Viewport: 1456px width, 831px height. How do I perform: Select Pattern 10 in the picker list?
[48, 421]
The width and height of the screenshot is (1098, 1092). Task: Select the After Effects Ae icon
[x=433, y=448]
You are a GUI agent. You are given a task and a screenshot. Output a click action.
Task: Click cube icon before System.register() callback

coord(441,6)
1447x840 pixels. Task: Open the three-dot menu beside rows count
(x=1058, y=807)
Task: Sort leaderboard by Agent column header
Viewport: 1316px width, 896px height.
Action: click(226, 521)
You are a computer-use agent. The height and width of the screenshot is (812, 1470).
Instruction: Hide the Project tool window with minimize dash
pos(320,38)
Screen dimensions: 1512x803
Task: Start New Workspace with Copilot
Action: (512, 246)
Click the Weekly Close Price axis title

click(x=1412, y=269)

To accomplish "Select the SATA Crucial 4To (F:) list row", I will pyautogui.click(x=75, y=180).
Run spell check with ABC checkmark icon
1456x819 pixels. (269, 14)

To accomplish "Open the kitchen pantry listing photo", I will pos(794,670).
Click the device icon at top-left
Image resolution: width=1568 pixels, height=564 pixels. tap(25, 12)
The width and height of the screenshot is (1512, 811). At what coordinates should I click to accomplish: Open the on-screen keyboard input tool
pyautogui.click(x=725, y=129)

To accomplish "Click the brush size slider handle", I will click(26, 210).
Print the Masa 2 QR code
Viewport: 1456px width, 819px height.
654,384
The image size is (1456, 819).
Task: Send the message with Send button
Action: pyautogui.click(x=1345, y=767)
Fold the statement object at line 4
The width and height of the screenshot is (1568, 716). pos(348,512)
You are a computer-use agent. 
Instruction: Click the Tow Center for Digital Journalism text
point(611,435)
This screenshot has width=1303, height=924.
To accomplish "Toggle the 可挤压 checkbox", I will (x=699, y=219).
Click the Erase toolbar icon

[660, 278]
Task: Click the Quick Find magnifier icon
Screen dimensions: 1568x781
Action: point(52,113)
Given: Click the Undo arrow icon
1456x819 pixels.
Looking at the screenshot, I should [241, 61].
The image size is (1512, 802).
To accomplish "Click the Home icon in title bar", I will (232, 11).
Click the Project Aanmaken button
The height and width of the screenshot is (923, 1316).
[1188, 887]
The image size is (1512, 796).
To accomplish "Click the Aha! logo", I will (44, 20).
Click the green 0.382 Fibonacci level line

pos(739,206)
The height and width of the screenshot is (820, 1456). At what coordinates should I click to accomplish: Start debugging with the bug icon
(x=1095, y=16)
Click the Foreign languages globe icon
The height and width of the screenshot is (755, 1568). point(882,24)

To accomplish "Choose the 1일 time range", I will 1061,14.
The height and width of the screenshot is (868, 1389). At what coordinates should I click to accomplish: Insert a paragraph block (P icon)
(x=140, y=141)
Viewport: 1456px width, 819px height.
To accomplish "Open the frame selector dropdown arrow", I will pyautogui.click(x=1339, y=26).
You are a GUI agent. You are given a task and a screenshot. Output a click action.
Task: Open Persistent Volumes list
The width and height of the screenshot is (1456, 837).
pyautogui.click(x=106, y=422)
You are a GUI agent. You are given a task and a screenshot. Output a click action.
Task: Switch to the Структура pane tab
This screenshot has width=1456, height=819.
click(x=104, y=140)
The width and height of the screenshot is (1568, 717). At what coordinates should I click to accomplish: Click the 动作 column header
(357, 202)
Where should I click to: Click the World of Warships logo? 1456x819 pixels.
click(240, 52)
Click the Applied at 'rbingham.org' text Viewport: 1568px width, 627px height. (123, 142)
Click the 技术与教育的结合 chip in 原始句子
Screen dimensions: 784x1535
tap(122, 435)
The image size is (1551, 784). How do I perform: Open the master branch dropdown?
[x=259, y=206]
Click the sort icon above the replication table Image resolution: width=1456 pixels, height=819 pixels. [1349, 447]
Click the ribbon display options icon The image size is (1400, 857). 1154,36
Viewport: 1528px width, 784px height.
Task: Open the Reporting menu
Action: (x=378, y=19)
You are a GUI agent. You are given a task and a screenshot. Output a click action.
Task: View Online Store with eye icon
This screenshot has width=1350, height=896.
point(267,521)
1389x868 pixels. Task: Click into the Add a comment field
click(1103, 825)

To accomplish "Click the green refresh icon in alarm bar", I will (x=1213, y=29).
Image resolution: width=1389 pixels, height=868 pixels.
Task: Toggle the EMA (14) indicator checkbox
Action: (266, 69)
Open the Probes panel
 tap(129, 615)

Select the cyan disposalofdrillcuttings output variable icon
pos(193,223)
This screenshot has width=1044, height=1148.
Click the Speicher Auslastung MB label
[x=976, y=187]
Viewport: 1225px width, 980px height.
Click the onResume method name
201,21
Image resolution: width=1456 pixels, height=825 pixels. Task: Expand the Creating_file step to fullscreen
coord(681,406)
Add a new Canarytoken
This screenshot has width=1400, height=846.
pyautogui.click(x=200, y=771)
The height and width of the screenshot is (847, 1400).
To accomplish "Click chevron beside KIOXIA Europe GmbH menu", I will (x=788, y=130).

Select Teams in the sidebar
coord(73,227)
++++++
WORK REQUEST
Please find the lines in the data that contain the word "arrow" and copy them.

ANSWER TO THIS PROBLEM
Given: Click the Undo arrow icon
To accomplish "Open the frame selector dropdown arrow", I will pyautogui.click(x=1339, y=26).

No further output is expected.